I believe we should send it back to the authors too, but if we do that and we 
want them to make changes, rather than just scrap it, I believe it would be a 
good idea to give them feedback on how we would like to see it changed to 
as be more suitable to the ARIN community

There are several issues I think we should give them feedback on:

1.  RIR assigned vs. Legacy Blocks -  It might be be helpful to differentiate 
between Legacy assignments and RIR assigned /8s.  Like making return of 
RIR assigned block optional, and Legacy assigned block mandatory.

2. General Fragmentation - There are several reasons, geolocation, regional 
route aggregation, etc... that it is useful to be able to make assumptions 
about addresses in big blocks.  While some amount of this kind of 
fragmentation is inevitable, to the extent possible it would be helpful to 
minimize this fragmentation.  At the very least, IANA should be charged to 
minimize fragmentation when reallocating blocks to the RIRs

3. DNS Reverse Zone Fragmentation - Fragmentation will also affect the 
DNS reverse zones, while probably a manageable issue, it wouldn't hut to 
minimize this as much as possible too.  From a reverse zone point of view, 
/16 is the next logical break point down from /8 where IANA manages things 
now.  How do we plan to deal with this, does it become a inter-RIR issue to 
redelegate the appropriate reverse zones, or does IANA take over the /8 
level and delegate out the /16 reverse zones appropriately to the RIRs? 

4. Big blocks vs. small block - This is kind of related to #2 and #3.  
Personally, I could agree that big blocks are resources of the whole Internet 
and should go back to IANA.  I would consider /8 - /16 as big blocks for sure, 
and there is definatly value in retruning those to IANA.   But the value of 
returning smaller blocks, /20 or longer for sure, to IANA in my opinion is 
minimal.  Especially compared to the fragmentation effects and just general 
confusion that it would create. So maybe small blocks should remain with or 
be returned to the RIR associated managing the /8 the block is part of.  I'm 
willing to be flexible if /17 - /19 are considered big or small.

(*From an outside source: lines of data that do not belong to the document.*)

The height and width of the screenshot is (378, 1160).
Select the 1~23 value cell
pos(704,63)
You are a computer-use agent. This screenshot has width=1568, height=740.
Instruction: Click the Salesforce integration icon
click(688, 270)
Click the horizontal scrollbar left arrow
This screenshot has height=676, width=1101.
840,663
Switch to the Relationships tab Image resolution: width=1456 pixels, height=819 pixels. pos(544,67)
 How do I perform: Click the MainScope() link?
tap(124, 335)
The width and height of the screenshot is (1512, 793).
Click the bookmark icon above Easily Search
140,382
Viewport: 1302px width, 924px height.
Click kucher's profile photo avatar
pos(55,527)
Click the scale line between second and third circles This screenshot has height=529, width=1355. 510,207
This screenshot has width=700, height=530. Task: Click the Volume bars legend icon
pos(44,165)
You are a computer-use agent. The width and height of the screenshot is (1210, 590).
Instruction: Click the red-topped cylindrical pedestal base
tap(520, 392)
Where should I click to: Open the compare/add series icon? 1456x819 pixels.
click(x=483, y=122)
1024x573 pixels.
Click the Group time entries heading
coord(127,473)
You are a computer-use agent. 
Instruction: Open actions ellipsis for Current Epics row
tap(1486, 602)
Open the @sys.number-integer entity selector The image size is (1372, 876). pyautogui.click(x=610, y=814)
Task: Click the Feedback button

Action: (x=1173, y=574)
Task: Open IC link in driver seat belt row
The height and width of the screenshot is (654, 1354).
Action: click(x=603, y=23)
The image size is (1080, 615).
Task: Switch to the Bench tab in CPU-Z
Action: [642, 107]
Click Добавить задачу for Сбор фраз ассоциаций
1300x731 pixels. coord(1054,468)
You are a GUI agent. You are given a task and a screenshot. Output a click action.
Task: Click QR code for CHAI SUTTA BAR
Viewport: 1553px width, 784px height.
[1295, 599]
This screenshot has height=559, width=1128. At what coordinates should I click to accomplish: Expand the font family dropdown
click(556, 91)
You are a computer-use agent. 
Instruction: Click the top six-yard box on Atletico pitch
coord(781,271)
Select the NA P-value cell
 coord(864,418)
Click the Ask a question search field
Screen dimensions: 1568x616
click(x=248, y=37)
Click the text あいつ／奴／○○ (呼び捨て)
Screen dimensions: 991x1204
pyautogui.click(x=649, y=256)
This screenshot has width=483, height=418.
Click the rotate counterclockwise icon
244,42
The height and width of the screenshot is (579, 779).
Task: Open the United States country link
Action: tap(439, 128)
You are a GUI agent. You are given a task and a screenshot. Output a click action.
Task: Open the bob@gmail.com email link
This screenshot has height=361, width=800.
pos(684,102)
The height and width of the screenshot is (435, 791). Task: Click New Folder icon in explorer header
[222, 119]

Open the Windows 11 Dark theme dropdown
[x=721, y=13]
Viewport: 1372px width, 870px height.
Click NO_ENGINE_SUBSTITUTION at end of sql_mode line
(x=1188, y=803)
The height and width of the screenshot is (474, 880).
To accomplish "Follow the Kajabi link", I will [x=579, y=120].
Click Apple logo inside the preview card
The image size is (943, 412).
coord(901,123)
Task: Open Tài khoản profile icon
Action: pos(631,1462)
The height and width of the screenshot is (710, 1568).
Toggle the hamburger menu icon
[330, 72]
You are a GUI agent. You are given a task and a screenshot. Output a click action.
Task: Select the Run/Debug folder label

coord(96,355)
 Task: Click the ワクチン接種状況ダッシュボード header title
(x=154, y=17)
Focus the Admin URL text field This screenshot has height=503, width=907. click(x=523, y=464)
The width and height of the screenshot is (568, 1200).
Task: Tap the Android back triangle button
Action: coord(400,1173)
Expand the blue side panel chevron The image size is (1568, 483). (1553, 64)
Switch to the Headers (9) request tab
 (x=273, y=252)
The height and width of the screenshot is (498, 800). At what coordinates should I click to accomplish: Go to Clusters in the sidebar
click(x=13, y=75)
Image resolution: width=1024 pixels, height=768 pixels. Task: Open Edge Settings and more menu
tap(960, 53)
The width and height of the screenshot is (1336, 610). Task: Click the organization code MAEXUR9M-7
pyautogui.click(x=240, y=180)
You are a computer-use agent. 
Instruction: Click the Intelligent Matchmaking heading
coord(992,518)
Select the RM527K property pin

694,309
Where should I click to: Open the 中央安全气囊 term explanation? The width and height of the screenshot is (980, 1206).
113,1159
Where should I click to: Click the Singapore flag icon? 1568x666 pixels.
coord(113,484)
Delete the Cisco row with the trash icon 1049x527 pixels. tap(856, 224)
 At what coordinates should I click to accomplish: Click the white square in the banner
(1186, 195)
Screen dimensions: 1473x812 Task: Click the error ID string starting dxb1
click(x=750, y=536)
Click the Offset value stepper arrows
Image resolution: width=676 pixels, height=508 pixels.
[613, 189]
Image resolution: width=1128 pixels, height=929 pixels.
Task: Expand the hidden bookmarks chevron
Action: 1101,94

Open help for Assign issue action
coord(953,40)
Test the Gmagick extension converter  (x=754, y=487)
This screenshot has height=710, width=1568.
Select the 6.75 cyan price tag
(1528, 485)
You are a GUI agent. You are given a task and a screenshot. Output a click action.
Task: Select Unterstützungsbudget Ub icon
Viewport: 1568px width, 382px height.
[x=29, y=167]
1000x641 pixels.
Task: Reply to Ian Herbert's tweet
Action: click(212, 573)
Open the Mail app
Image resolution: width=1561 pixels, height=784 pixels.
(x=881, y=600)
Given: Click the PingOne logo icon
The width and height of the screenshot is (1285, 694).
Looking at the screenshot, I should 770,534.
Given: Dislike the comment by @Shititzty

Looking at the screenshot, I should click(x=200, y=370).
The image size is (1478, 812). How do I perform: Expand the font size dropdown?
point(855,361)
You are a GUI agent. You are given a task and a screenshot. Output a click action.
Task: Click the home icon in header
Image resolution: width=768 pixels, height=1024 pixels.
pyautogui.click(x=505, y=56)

But, from a DNS 
reverse zone point of view there is an advantage of picking /16 as the 
divider.

5. Need criteria -  an RIR should still have to justify need to get additional 
address blocks, it is not clear to me that as currently drafted that an RIR 
would still have to justify its need for any blocks it receives.

6. Incentives -  What if an RIR has to provide incentives to motivate the 
return address space?  Should the RIR be able to keep blocks returned for 
which incentives were paid?  Should the other RIRs have to reimburse the 
RIR providing the incentive pro-rata shares?  Maybe if an RIR pays 
incentives worth more than some amount (say $5,000 for discussion) then 
they keep 50% of the block and must return 50% of the block to IANA.